Data extracted from a collection
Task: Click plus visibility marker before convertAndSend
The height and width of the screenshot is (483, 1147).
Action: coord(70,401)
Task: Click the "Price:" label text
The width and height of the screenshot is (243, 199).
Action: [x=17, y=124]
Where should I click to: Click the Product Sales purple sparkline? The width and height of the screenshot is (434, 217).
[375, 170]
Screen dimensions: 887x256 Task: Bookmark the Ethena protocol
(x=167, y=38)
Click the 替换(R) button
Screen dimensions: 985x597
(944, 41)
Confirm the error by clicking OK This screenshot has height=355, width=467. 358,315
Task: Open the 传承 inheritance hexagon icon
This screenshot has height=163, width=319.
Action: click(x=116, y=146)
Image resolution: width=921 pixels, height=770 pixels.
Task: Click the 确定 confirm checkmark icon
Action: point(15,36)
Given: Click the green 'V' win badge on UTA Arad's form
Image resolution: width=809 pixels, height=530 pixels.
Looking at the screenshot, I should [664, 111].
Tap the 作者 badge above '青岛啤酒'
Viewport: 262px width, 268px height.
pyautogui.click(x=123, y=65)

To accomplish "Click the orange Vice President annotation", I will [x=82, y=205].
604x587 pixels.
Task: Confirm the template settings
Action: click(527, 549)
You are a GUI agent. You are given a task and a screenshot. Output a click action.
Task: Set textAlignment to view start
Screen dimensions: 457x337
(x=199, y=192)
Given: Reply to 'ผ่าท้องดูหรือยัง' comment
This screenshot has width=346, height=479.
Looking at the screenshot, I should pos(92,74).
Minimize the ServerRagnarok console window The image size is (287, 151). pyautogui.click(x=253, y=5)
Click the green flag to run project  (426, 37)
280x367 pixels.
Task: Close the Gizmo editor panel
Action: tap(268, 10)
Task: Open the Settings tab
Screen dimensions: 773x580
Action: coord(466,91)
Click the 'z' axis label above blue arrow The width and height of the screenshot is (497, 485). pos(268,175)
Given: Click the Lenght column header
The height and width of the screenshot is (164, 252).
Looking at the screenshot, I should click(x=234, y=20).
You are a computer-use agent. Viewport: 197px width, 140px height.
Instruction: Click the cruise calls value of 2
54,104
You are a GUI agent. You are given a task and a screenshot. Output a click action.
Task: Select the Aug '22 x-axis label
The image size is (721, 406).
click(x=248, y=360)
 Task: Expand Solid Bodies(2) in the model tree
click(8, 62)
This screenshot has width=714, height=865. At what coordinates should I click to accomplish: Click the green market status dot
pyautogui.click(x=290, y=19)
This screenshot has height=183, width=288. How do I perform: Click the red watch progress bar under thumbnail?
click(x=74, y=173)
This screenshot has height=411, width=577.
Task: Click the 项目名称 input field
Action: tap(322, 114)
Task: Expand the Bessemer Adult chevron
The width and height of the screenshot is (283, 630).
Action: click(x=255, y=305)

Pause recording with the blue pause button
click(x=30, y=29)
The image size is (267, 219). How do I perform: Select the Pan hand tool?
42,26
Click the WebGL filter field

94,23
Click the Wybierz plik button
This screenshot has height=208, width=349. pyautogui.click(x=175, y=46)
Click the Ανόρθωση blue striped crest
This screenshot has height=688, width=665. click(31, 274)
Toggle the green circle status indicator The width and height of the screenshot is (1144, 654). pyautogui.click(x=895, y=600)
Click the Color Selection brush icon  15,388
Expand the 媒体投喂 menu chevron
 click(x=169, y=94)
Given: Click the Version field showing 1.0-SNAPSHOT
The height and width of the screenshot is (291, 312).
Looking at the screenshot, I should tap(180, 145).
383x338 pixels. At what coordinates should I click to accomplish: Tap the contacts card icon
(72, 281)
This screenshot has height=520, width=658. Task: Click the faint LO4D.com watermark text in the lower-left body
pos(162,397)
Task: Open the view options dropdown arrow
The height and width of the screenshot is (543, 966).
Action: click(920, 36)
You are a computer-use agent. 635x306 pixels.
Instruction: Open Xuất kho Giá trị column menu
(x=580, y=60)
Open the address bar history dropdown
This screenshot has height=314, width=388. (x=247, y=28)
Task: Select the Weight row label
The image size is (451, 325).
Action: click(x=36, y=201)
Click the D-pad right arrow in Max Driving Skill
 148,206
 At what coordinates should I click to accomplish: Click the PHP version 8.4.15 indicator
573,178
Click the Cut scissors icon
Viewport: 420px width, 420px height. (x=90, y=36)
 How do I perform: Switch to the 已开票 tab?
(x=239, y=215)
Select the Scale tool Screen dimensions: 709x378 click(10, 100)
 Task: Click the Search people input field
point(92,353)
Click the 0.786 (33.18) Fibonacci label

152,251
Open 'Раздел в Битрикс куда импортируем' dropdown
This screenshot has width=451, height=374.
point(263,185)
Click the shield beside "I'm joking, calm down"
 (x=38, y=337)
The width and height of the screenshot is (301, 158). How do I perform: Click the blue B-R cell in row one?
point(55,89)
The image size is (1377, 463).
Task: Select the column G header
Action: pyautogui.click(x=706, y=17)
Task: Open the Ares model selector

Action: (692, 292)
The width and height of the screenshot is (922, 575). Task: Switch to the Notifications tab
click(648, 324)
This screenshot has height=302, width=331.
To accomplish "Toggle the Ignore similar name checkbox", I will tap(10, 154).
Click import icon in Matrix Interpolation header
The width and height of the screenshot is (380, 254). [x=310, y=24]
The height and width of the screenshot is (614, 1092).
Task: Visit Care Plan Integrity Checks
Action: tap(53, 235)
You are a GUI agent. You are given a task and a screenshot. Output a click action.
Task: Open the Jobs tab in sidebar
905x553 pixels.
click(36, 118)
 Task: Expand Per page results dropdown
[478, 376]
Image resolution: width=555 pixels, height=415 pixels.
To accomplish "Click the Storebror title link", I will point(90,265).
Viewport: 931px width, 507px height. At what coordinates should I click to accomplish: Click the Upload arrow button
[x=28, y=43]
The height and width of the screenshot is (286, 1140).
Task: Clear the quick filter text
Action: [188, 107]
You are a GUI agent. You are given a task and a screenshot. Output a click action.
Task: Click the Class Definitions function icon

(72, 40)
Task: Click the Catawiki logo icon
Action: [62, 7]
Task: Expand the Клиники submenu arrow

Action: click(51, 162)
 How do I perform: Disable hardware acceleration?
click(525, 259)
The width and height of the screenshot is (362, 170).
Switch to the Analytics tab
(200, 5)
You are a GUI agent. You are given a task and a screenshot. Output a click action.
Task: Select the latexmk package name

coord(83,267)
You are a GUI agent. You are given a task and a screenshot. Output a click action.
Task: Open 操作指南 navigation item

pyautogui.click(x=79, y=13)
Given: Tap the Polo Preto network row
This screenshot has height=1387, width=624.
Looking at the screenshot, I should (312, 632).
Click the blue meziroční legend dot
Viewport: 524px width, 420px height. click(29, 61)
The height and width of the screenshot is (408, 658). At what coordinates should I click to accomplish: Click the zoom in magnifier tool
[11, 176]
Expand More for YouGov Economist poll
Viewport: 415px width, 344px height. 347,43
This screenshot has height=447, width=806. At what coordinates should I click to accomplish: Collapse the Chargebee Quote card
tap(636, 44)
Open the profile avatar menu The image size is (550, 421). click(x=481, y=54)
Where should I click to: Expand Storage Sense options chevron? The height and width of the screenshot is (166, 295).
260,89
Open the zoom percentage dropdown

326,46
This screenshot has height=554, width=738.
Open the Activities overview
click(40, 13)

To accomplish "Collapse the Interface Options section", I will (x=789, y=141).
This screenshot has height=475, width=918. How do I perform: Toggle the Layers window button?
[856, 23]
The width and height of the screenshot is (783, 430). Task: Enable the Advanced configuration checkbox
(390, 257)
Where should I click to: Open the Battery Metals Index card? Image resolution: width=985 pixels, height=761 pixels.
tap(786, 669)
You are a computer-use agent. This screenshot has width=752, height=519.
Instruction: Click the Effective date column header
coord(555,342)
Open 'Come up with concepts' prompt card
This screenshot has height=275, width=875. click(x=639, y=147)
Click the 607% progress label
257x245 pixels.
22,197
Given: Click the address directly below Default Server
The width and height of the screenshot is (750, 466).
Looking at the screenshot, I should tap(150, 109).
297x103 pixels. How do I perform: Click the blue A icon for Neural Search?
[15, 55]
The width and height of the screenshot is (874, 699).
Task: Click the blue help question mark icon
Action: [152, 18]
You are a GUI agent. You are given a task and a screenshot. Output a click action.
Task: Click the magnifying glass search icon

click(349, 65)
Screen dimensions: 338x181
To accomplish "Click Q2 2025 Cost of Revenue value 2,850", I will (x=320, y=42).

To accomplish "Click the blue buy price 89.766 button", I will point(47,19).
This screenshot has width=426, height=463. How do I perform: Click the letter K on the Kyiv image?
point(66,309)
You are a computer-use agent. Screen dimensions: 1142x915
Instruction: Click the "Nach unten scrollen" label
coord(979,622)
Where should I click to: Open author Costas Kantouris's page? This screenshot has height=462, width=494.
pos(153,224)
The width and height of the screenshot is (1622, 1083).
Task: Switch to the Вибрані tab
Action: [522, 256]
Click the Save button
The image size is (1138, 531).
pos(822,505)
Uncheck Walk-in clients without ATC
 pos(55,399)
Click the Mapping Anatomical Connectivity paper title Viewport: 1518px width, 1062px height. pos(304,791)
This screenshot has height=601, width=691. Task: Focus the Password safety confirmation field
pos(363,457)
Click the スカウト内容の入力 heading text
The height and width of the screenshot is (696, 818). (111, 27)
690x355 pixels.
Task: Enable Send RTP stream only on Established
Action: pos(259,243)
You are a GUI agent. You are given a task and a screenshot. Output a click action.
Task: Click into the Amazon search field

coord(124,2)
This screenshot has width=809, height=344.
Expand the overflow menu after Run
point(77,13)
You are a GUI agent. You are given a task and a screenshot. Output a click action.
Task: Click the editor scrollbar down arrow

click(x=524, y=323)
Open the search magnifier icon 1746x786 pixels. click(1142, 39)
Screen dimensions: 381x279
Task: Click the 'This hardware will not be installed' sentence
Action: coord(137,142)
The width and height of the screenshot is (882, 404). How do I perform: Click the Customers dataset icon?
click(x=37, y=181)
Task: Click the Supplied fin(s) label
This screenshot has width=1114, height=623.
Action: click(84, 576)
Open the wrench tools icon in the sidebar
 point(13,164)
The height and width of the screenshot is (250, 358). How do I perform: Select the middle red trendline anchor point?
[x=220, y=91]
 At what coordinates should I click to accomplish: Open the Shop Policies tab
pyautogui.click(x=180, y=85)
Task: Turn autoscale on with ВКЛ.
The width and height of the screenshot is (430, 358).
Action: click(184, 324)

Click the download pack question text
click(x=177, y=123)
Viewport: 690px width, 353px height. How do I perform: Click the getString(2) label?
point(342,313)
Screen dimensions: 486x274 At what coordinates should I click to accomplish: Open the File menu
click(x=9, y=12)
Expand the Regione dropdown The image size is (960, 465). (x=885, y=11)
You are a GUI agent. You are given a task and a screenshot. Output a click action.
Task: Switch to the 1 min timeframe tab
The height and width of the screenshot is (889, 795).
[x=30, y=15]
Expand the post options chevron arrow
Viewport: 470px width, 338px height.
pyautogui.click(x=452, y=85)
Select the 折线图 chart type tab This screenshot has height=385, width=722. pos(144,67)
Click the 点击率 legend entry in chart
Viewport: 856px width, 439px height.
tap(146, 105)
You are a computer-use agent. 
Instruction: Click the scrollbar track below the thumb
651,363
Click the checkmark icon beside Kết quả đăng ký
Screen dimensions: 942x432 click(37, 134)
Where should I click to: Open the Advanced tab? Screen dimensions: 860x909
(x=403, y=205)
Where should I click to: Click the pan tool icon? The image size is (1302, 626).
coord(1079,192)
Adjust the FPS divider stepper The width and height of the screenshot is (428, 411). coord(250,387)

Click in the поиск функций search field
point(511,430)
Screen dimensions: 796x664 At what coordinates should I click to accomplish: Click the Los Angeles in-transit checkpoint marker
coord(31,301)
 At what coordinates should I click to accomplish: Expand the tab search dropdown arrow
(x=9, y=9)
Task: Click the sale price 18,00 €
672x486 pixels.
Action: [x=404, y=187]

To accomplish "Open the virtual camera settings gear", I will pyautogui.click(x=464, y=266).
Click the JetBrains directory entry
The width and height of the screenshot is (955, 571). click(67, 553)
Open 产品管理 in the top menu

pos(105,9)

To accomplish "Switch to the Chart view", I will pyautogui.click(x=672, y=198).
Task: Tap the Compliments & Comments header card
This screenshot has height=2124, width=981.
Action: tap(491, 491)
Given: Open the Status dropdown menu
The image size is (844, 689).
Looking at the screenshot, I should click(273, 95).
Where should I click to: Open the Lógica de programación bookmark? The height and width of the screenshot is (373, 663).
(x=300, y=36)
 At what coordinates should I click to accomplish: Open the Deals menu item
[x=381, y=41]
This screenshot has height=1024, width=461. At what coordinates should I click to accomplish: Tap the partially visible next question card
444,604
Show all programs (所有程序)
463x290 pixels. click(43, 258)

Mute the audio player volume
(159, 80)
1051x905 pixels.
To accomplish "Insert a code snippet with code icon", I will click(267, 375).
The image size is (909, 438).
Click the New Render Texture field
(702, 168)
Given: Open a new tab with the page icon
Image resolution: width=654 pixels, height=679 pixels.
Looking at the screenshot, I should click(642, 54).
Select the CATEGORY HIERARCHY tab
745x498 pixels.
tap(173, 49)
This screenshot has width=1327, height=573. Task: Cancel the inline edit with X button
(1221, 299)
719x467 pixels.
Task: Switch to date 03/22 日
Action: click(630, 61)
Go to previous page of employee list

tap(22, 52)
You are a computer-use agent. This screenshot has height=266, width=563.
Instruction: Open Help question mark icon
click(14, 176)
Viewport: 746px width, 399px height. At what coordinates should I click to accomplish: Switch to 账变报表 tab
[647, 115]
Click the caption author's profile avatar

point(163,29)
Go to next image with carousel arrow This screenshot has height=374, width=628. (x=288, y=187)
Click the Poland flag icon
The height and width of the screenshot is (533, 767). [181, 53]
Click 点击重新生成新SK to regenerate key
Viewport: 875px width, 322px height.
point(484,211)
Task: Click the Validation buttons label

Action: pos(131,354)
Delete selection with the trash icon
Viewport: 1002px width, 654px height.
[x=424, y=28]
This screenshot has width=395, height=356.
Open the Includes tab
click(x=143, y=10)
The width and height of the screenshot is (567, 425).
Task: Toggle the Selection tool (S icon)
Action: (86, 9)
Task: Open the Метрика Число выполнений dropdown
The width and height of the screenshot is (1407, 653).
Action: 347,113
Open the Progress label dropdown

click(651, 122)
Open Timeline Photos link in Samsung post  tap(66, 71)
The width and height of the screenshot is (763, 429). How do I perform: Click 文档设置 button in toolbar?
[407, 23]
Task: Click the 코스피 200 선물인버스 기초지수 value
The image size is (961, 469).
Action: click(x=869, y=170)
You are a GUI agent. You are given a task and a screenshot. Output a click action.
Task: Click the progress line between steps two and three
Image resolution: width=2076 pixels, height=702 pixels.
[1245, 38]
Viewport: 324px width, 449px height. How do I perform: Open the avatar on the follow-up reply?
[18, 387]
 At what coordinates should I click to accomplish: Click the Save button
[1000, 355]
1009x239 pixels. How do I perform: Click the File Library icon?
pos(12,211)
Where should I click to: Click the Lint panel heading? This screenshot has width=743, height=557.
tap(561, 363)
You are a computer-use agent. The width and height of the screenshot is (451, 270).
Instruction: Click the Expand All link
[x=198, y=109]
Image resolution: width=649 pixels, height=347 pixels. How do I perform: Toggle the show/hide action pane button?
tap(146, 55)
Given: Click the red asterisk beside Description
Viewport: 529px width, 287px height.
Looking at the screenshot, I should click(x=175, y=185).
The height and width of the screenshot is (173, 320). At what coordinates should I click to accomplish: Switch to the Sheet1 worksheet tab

Work instruction
In restating the data, begin at its first line, reproduce each line word for word, and conclude with the line that contains "Task: Open the 传承 inheritance hexagon icon".

Your response
Task: Click plus visibility marker before convertAndSend
The height and width of the screenshot is (483, 1147).
Action: coord(70,401)
Task: Click the "Price:" label text
The width and height of the screenshot is (243, 199).
Action: [x=17, y=124]
Where should I click to: Click the Product Sales purple sparkline? The width and height of the screenshot is (434, 217).
[375, 170]
Screen dimensions: 887x256 Task: Bookmark the Ethena protocol
(x=167, y=38)
Click the 替换(R) button
Screen dimensions: 985x597
(944, 41)
Confirm the error by clicking OK This screenshot has height=355, width=467. 358,315
Task: Open the 传承 inheritance hexagon icon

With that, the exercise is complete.